Generell kann man sagen, dass C4-Pflanzen gegenüber den C3-Pflanzen im Vorteil sind, wenn es heiß und hell ist: Bei hohen Temperaturen und Trockenheit müssen C3-Pflanzen die kleinen Öffnungen in den Blättern, die für die Kohlendioxid-Zufuhr zuständig sind, schließen, weil sie sonst zu viel Feuchtigkeit verlieren würden. C4-Pflanzen haben hier weniger Probleme, weil sie im Blattinneren mit wesentlich weniger Kohlendioxid auskommen. Bei niedrigen Temperaturen sind aber C3-Pflanzen effizienter.
Die meisten Pflanzen sind C3-Pflanzen. Zu den C4-Pflanzen gehören Gräser, Hirse Zuckerrohr und Mais.
Was haben diese Details der Photosynthese jetzt mit der Diät der Urmenschen zu tun? Die Antwort dazu kommt aus der Kernphysik (wieder mal ein schönes Beispiel dafür, wie selbstverständlich Erkenntnisse aus unterschiedlichen Disziplinen in der heutigen Wissenschaft zusammengeführt werden).

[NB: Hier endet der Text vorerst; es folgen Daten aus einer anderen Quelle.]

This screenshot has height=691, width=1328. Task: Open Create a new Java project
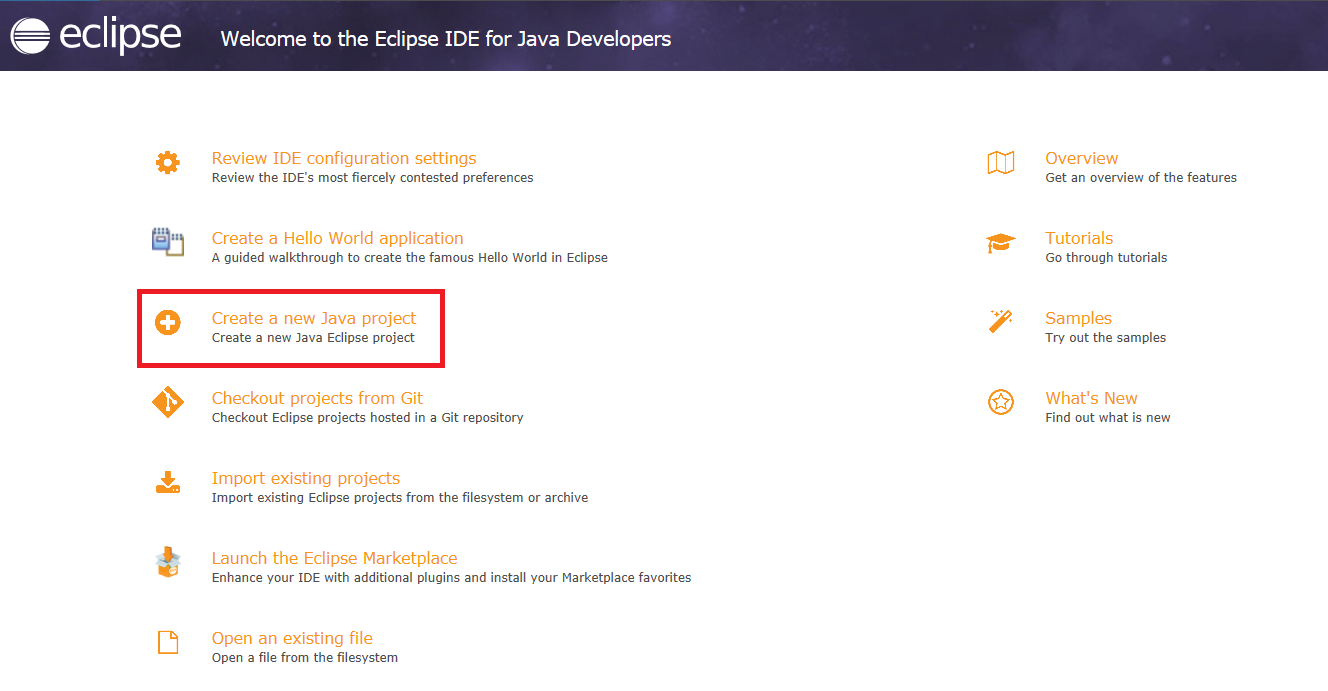click(314, 318)
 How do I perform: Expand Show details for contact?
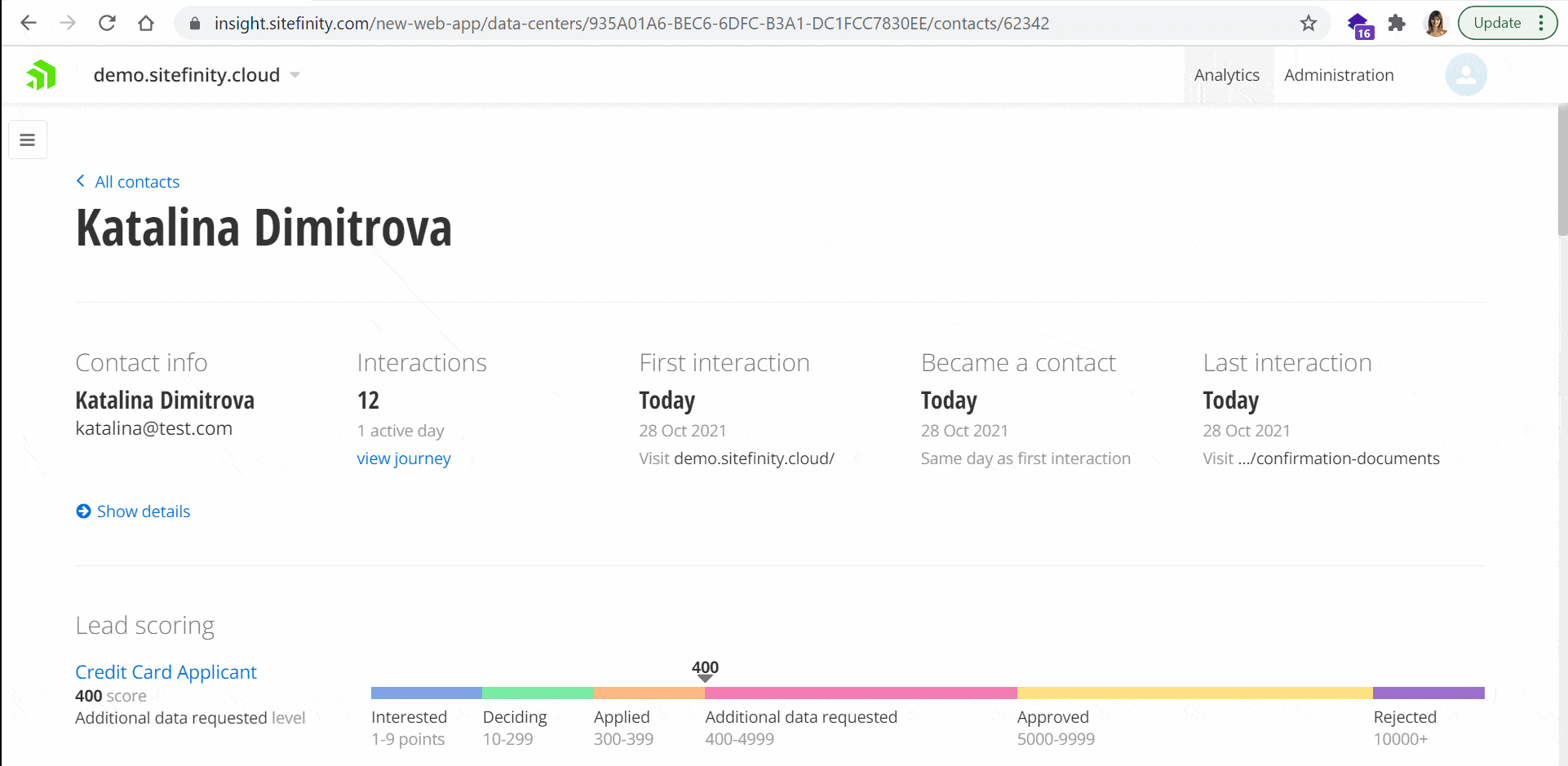[133, 511]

Kohlenstoffatome gibt es in unterschiedlichen Varianten, den Isotopen. Sie unterscheiden sich darin, dass im Atomkern unterschiedlich viele Neutronen vorhanden sind. Weil die Neutronen elektrisch neutral sind, ändern sie nichts an der elektrischen Ladung des Kerns und damit an den chemischen Eigenschaften. Vom Kohlenstoffisotop C14, das man zur Datierung von Funden aus der Steinzeit verwenden kann, habt ihr vielleicht schon mal gehört. C14 ist radioaktiv und zerfällt, so dass man aus der Menge des C14 in einer Probe das Alter rückbestimmen kann.